A few possible objections to the proposed programme, and initial responses, are as follows:

  1. The programme will only appeal to ‘realists’, who are predisposed to accept that science delivers truths/facts about our world. But there are many non-realists, who would reject this.
    • Response: the so-called ‘scientific realism/antirealism debate’ concerns knowledge of unobservables. In fact, nearly all non-realists do accept that there are many established scientific facts. There exists a philosophical consensus that many scientific facts can be identified, including (for example) ‘smoking causes cancer’. This issue is discussed at length in Chapters 1 and 2 of my new monograph, Identifying Future-Proof Science (OUP 2022).


  1. Many scholars reject the link between consensus and truth.
    • First: There are different kinds, and strengths, of ‘consensus’. Few scholars would dispute that truth can be accessed via an absolutely solid scientific consensus (>95%), achieved via bona fide scientific activity, in a large, international, diverse scientific community. This issue is discussed at length in Identifying Future-Proof Science.
    • Second: Undoubtedly, it is sometimes important to quantify scientific opinion. Thus the project developed here may be viewed as an important methodological experiment, even if one rejects any connection between ‘consensus’ and ‘truth’.

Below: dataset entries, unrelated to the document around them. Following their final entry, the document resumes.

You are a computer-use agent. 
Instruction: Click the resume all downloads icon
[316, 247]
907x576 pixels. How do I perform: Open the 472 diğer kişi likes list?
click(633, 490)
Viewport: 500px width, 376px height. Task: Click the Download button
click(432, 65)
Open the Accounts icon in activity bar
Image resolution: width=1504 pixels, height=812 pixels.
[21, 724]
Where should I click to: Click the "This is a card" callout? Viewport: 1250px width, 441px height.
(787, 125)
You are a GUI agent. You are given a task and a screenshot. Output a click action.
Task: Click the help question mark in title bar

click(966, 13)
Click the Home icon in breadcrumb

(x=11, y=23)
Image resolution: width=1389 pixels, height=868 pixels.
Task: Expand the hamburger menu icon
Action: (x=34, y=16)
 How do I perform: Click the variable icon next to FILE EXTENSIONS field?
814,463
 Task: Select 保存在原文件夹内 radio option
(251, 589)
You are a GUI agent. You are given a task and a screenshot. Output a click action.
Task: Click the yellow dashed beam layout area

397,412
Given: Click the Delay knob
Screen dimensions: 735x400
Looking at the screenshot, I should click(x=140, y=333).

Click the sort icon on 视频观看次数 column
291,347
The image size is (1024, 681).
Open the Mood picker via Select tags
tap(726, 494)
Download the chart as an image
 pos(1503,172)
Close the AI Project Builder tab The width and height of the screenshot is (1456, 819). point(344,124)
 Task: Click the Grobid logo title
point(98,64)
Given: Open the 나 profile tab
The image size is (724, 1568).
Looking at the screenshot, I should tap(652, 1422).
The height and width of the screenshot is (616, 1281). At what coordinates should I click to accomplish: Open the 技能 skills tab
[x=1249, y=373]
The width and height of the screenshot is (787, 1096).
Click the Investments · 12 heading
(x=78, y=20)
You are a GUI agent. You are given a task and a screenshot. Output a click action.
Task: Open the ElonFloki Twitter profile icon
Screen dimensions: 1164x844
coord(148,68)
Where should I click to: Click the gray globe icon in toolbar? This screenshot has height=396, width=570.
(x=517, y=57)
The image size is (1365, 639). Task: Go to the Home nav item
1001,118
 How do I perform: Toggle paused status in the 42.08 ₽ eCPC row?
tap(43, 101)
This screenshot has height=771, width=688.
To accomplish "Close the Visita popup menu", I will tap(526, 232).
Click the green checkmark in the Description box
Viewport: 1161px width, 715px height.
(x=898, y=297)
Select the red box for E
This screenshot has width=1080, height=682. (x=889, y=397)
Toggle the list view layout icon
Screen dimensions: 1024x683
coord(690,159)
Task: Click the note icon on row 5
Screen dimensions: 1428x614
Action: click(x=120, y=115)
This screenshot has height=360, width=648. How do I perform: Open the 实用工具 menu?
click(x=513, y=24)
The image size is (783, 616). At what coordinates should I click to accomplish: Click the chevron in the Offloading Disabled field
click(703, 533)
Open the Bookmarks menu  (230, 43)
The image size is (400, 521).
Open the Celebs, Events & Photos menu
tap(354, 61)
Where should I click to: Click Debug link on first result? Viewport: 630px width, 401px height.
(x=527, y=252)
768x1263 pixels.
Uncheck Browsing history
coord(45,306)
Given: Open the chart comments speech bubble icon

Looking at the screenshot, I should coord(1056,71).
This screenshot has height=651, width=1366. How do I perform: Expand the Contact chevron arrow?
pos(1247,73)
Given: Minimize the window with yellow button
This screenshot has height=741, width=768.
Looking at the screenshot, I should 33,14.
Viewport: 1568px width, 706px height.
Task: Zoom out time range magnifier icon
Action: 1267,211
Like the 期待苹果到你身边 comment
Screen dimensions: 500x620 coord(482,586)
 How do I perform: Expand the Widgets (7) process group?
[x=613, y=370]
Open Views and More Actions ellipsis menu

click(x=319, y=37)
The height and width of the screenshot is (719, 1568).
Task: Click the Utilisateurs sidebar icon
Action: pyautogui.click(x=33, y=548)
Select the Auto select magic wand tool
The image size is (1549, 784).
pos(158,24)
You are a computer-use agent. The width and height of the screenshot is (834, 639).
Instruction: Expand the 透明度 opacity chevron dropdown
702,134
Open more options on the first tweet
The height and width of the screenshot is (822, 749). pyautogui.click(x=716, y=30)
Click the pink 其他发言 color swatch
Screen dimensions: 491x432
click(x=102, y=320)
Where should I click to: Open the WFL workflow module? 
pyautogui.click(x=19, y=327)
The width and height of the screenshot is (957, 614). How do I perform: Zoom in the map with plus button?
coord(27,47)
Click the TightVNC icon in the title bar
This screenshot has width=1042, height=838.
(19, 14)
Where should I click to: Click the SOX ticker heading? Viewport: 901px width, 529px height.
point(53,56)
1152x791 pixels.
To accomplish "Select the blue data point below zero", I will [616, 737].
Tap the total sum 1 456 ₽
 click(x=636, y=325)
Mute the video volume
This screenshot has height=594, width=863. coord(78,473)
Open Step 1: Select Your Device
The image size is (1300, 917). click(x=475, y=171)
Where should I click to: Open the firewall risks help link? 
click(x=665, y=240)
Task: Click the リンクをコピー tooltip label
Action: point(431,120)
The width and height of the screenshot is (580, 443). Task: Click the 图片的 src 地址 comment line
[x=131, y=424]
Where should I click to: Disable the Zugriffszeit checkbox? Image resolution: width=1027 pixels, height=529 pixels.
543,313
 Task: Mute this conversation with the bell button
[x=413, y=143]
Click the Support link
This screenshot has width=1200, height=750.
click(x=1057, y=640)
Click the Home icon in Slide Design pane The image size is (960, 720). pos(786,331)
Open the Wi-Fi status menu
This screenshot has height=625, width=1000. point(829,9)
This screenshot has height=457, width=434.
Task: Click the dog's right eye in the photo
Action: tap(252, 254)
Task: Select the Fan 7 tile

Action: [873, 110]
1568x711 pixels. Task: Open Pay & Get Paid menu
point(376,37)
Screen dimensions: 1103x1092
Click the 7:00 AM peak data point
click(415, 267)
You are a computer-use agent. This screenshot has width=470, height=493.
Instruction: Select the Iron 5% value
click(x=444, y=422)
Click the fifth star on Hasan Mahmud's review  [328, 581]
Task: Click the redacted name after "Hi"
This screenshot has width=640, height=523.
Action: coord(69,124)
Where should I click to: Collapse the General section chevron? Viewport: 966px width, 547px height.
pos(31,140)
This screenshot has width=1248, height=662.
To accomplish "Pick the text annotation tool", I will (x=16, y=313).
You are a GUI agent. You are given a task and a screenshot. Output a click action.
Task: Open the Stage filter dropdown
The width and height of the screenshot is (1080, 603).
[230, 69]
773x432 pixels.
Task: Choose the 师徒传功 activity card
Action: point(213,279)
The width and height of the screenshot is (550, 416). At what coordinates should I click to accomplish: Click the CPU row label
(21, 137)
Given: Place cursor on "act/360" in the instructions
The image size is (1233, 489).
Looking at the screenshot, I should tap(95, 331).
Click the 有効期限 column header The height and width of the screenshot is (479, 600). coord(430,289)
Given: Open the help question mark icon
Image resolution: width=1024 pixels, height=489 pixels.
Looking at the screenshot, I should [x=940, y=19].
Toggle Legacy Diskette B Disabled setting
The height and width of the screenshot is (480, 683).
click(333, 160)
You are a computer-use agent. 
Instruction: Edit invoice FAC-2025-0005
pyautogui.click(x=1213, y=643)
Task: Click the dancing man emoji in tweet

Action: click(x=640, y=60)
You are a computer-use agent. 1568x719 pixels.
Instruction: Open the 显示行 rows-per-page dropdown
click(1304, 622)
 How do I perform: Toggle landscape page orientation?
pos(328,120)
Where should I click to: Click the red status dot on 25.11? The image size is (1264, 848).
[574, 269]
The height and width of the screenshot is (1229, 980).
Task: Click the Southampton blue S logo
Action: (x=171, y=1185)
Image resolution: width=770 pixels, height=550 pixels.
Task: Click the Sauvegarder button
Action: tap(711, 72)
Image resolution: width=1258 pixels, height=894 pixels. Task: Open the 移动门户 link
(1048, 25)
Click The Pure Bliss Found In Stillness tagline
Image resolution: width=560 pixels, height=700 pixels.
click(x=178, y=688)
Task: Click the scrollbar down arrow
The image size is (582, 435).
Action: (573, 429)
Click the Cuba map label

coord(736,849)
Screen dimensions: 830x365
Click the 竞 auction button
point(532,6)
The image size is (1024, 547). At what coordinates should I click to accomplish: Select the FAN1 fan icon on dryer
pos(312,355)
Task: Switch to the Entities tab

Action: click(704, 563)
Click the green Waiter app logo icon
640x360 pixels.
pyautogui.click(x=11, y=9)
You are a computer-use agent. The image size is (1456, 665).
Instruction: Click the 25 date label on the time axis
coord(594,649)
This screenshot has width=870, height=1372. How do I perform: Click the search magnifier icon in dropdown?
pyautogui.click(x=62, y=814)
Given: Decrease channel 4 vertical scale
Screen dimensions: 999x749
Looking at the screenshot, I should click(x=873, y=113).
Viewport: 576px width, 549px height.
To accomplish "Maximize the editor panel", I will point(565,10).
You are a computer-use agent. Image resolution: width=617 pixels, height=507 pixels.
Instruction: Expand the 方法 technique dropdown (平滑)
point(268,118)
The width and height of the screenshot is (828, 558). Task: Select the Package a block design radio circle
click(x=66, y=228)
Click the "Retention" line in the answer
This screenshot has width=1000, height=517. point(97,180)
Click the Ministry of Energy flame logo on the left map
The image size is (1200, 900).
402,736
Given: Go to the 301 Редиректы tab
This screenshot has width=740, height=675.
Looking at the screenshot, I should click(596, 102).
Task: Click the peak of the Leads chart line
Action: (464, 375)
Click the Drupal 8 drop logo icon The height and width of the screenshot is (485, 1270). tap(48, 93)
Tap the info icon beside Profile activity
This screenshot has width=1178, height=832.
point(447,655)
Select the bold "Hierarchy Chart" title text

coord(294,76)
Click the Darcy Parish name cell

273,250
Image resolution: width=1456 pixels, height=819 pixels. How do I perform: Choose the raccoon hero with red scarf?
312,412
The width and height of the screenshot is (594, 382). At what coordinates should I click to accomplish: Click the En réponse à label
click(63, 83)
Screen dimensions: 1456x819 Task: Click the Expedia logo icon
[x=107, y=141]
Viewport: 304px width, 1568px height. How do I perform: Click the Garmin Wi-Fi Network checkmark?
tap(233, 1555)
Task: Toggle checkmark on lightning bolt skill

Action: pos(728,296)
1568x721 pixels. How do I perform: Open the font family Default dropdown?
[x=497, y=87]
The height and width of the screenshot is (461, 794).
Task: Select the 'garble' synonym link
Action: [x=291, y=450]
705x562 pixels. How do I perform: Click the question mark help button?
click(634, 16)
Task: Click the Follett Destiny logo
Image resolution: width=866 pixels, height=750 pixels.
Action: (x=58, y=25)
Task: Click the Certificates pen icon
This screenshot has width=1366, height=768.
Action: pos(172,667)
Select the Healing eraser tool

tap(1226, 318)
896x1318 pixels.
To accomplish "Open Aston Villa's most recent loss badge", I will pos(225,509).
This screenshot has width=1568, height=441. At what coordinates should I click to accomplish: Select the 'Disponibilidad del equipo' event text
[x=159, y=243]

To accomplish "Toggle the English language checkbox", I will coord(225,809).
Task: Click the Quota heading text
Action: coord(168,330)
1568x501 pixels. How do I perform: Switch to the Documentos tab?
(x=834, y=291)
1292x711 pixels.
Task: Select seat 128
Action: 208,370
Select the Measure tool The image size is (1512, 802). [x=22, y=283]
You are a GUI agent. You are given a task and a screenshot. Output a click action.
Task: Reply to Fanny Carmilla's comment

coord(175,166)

  1. Targeted scientists would soon become fatigued, and the process would collapse.
    • The network would constantly be shifting. Fatigue at an institution in the network would be monitored via the return rate of the institution, and spokes would sometimes drop out. But new spokes in the network would perpetually be added.


  1. Often, the pool of ‘relevant scientists’ would be very small.
    • Precisely how ‘relevant scientists’ would be selected is something that would be worked out as the project developed. Initially, the plan would be to select scientists by departmental affiliation, ruling out departments that are quite obviously not sufficiently relevant. Thus, for a question about anthropogenic global warming, it would not be unreasonable to leave out Mathematics and Psychology departments. The basic idea is to ask all ‘relevant scientists’, broadly construed. For any given statement to be tested, the issue of ‘relevant scientists’ would be debated within the network and Advisory Board. A high priority would be to give no impression whatsoever of cherry-picking experts. So, for example, for a statement about climate change, we would not merely invite climate change experts.
    • B. If the relevant pool of scientists really was extremely small, then the results would (probably) fail to be reliable. This would (probably) be a limitation of the approach: it could only be applied reliably to some scientific statements.


  1. Any ‘Institute for Scientific Consensus’ wouldn’t influence the public very much.
    • Research shows that consensus announcements have great power to influence; e.g. Bartoš et al. (2022), ‘Communicating doctors’ consensus persistently increases COVID-19 vaccinations’, Nature, Vol. 606.


[1] Bartoš et al. (2022): Communicating doctors’ consensus persistently increases COVID-19 vaccinations. Nature, Vol. 606.